Please swap "envelope" for "mail" in the data, beginning at the line that has "The width and height of the screenshot is (717, 564)." and stopping after the line that has "coord(1339,265)". Return only those lines, with everything else left unchanged.
****************
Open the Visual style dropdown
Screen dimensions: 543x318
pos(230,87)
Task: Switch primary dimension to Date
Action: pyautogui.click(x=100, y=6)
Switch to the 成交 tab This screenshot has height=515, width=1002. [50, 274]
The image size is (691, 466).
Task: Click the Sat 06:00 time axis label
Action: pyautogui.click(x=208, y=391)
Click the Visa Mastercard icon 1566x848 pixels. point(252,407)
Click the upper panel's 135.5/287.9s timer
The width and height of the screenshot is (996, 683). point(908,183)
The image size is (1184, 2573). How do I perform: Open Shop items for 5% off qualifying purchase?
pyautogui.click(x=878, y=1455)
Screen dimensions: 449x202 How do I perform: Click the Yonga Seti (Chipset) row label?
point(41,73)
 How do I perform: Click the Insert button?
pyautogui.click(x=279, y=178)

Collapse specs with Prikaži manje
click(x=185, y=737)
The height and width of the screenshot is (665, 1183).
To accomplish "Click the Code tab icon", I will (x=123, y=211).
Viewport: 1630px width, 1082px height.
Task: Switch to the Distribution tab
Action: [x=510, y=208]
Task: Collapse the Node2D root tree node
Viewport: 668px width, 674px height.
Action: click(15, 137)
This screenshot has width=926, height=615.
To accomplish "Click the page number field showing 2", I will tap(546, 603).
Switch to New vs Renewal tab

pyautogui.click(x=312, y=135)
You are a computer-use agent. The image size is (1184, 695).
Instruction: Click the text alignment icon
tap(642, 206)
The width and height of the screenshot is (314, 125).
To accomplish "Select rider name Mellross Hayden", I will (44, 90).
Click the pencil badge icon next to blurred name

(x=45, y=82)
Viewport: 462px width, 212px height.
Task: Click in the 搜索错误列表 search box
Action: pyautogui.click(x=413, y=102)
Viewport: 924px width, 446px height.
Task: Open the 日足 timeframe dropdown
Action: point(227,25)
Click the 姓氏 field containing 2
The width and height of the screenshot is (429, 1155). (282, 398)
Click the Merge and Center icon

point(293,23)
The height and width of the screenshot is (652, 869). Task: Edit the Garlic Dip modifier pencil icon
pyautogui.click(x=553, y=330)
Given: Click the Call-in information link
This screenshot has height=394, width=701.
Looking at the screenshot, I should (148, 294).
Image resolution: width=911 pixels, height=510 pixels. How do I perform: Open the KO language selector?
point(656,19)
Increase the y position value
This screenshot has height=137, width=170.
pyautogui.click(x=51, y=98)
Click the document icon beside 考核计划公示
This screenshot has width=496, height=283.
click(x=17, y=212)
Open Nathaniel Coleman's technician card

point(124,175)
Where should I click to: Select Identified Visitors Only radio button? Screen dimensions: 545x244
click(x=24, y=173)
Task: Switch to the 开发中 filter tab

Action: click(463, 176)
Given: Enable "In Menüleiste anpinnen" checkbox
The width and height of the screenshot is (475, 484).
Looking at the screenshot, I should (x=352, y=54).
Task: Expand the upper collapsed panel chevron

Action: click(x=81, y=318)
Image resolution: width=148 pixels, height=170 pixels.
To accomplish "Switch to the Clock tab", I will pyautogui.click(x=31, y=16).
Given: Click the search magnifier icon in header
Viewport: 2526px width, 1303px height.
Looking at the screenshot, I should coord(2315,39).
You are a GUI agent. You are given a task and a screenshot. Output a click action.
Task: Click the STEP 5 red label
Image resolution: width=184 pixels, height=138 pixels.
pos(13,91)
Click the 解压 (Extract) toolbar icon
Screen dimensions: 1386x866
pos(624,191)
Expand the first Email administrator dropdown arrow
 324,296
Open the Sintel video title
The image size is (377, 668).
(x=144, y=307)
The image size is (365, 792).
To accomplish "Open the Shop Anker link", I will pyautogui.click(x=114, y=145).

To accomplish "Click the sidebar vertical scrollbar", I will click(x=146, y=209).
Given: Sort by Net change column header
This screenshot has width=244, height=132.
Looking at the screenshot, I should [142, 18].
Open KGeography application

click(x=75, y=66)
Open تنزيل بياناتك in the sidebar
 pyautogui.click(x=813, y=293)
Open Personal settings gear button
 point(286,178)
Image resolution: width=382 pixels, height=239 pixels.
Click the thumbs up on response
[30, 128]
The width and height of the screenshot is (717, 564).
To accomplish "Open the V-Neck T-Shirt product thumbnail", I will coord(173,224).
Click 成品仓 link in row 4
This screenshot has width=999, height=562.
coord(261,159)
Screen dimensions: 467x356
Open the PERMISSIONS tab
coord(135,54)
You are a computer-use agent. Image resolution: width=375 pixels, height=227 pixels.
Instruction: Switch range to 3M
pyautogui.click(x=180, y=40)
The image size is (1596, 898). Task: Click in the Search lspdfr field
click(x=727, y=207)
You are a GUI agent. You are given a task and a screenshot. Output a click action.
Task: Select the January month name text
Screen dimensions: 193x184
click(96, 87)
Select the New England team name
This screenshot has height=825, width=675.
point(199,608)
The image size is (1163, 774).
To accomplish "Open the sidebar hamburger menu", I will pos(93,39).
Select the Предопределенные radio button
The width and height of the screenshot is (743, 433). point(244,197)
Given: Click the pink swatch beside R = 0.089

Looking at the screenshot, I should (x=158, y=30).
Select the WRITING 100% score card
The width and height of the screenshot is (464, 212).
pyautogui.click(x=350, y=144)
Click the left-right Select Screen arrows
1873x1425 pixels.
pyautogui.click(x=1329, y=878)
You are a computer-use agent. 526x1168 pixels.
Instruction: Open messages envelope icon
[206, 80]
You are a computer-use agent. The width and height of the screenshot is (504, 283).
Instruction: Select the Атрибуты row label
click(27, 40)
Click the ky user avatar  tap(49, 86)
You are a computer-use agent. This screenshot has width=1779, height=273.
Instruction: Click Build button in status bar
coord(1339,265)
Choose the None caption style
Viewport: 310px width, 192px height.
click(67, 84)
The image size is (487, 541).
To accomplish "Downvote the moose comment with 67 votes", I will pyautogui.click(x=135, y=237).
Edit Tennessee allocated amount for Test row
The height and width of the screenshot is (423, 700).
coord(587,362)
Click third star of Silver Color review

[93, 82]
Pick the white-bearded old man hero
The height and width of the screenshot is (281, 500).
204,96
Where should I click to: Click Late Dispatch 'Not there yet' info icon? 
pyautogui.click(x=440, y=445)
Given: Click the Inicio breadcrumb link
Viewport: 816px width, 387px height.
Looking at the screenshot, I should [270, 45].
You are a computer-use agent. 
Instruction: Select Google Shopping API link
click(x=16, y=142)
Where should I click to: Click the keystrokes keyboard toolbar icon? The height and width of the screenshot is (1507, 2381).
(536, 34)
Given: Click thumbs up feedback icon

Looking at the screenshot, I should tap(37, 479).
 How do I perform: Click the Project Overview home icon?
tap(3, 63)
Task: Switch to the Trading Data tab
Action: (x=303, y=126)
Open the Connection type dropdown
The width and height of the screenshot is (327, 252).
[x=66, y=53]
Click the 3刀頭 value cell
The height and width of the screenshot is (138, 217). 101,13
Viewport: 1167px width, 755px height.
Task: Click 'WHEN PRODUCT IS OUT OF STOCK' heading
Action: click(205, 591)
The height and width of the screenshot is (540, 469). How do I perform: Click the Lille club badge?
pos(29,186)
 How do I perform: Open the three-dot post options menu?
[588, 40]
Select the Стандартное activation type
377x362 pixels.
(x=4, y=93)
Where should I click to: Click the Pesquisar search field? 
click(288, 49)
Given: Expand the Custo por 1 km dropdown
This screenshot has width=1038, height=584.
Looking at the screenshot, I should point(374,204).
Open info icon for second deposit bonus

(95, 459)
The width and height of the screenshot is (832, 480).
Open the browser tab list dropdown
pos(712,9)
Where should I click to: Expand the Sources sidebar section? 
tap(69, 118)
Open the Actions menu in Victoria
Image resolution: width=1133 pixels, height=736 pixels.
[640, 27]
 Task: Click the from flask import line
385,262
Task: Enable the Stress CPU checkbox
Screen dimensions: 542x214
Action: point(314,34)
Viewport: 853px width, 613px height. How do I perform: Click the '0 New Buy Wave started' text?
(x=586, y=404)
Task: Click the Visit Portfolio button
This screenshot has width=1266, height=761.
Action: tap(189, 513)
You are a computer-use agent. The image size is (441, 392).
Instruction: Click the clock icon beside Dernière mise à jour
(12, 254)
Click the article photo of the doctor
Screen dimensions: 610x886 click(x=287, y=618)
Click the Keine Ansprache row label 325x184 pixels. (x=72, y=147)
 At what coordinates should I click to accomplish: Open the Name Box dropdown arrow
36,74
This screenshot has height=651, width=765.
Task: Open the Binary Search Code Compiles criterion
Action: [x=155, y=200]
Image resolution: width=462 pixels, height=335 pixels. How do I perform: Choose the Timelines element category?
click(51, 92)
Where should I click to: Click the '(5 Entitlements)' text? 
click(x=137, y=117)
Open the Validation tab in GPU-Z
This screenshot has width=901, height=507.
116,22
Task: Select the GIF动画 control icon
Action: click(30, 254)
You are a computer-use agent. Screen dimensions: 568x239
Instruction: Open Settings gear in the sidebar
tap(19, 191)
****************
• _The result_:
The width and height of the screenshot is (717, 564).
To accomplish "Open the V-Neck T-Shirt product thumbnail", I will coord(173,224).
Click 成品仓 link in row 4
This screenshot has width=999, height=562.
coord(261,159)
Screen dimensions: 467x356
Open the PERMISSIONS tab
coord(135,54)
You are a computer-use agent. Image resolution: width=375 pixels, height=227 pixels.
Instruction: Switch range to 3M
pyautogui.click(x=180, y=40)
The image size is (1596, 898). Task: Click in the Search lspdfr field
click(x=727, y=207)
You are a GUI agent. You are given a task and a screenshot. Output a click action.
Task: Select the January month name text
Screen dimensions: 193x184
click(96, 87)
Select the New England team name
This screenshot has height=825, width=675.
point(199,608)
The image size is (1163, 774).
To accomplish "Open the sidebar hamburger menu", I will pos(93,39).
Select the Предопределенные radio button
The width and height of the screenshot is (743, 433). point(244,197)
Given: Click the pink swatch beside R = 0.089

Looking at the screenshot, I should (x=158, y=30).
Select the WRITING 100% score card
The width and height of the screenshot is (464, 212).
pyautogui.click(x=350, y=144)
Click the left-right Select Screen arrows
1873x1425 pixels.
pyautogui.click(x=1329, y=878)
You are a computer-use agent. 526x1168 pixels.
Instruction: Open messages mail icon
[206, 80]
You are a computer-use agent. The width and height of the screenshot is (504, 283).
Instruction: Select the Атрибуты row label
click(27, 40)
Click the ky user avatar  tap(49, 86)
You are a computer-use agent. This screenshot has width=1779, height=273.
Instruction: Click Build button in status bar
coord(1339,265)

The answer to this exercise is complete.